Я отработал проезд до Ливерпуля и вернулся в свой родной город. Однако я не мог показаться на глаза родителям: мама всегда так гордилась моей красивой внешностью, а отец, наделенный чувством долга, презирал бы человека, который сбежал от врага и дезертировал из своего полка. Я предпочел, чтоб они верили, будто я погиб, сражаясь за родину.
Зато я снова обрел мою дорогую Дженни. Я познакомился с ней после спектакля в Театре принца Уэльского: давали «Сон в летнюю ночь», и она играла Елену. Мы полюбили друг друга, но я не мог сказать об этом моим родителям, так как они бы сочли актрису неподходящей партией для своего единственного сына. Мы решили подождать, пока я отслужу в армии: тогда мое положение упрочится, и мы сможем объявить о нашей любви.
Когда я добрался до ее двери, она впустила меня, не обращая внимания на мои увечья, и вскоре мы поженились. Я не могу найти работу: люди шарахаются, увидев мое лицо, и хотят поскорее от меня избавиться. Их не волнует, что я получил свои раны на службе королеве. И я даже не могу претендовать на солдатскую пенсию, поскольку дезертировал. Мы жили на заработки Дженни в театре, а когда она поняла, что станет матерью, перед нами встала угроза голода, причем голодали бы не только мы, но и наш ребенок.
Именно тогда нам пришла в голову идея связаться с моей матерью, поведав об общении с моим духом. Мы сознавали, что это нехорошо, но ведь, в конце концов, я брал деньги у своей собственной семьи. Эта идея прекрасно сработала, и нам удалось отложить немного денег. Мы намеревались со временем скопить достаточно, чтобы эмигрировать в одну из африканских колоний или в Австралию. Там я мог бы стать фермером. Я по-прежнему силен, несмотря на ранение, а моя наружность не имела бы значения в стране, где о человеке судят не по его виду.

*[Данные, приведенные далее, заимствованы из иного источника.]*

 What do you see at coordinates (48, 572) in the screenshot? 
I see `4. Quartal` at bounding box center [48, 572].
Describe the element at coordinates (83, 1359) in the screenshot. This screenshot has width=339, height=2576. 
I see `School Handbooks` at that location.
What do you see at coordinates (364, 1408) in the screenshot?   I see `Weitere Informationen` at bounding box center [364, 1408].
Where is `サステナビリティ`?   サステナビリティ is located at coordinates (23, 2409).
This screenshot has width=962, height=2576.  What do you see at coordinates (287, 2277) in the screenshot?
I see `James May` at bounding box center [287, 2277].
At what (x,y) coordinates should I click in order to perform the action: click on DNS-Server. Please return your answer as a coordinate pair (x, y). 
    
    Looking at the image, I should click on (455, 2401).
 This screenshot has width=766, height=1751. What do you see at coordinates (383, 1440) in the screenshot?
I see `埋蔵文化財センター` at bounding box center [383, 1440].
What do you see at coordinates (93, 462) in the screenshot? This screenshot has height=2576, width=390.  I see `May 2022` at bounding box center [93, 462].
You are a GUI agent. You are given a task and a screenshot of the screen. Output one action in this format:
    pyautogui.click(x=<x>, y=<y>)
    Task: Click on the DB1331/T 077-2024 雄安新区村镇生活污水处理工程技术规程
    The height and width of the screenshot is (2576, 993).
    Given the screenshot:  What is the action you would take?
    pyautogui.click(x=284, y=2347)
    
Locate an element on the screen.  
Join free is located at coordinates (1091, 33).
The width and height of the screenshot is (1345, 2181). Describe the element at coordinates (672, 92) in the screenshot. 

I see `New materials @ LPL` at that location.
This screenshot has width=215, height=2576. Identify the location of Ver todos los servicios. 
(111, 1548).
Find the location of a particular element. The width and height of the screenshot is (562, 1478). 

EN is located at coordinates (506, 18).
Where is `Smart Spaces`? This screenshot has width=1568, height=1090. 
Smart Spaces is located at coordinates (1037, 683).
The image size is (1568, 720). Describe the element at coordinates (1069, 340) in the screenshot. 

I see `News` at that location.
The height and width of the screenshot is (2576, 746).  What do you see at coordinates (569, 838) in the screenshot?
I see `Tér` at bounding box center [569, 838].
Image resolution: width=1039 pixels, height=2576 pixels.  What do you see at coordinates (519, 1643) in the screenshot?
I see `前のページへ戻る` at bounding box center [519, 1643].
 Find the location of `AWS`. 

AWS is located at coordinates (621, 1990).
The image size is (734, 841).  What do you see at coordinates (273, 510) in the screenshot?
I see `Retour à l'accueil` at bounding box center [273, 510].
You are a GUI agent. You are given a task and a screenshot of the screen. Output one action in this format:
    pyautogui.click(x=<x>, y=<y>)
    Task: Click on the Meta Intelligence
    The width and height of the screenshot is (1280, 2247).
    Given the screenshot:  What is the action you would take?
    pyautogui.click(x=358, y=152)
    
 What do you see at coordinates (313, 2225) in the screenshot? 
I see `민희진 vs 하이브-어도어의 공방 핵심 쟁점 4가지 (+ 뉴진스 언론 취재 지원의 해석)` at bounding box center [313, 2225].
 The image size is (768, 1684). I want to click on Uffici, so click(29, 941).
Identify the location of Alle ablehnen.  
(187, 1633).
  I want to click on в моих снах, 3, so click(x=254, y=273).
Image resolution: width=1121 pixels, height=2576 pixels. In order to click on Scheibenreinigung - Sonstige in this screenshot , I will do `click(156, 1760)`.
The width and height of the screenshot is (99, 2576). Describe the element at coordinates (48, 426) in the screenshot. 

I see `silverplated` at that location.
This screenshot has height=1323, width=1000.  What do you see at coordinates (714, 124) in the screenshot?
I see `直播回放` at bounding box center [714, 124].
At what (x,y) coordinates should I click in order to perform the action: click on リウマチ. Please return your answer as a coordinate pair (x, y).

Томас закончил свой рассказ. Холмс смотрел на него с сочувствием, да и кто бы не преисполнился жалости, услышав такую историю?
— Нет никакой необходимости продолжать этот обман, который мучителен для всех вас, — сказал мой друг твердо. — Знакомство с вашими родителями, и особенно с отцом, убеждает меня, что они вас простят и приветливо встретят вашу жену. Отец любит вас сильнее, чем вы думаете, Том. Позвольте же нам с Уотсоном пойти вместе с вами и сообщить новость как можно осторожнее.
Молодые супруги переглянулись и жестом выразили свое согласие. Мы вышли из дому и наняли извозчичью карету, которая довезла нас до дома Мёрчисонов. Мы сказали слуге, что хотим повидать мистера и миссис Мёрчисон по срочному делу. Когда мы предстали перед ними, они застыли от потрясения и, не веря своим глазам, смотрели на изуродованное лицо сына. Потом миссис Мёрчисон, шатаясь, подошла к нему.
— Том! — воскликнула она душераздирающим голосом. — Том! — И она изо всех сил прижала его к груди.
Мистер Мёрчисон сделал несколько шагов и схватил Томаса за руку.
— Том, мой мальчик! — произнес он отрывисто. — Как же такое возможно?
— Мама, отец, — сказал Томас, когда утихли первые порывы радости, — вы сможете когда-нибудь меня простить? Я позволил вам думать, будто я умер. Я дезертировал из армии и выманивал у вас деньги с помощью постыдного трюка.
— Ну конечно, мы тебя прощаем! — ответила миссис Мёрчисон. — Ты снова с нами. И разве это не стоит всего, что мы имеем?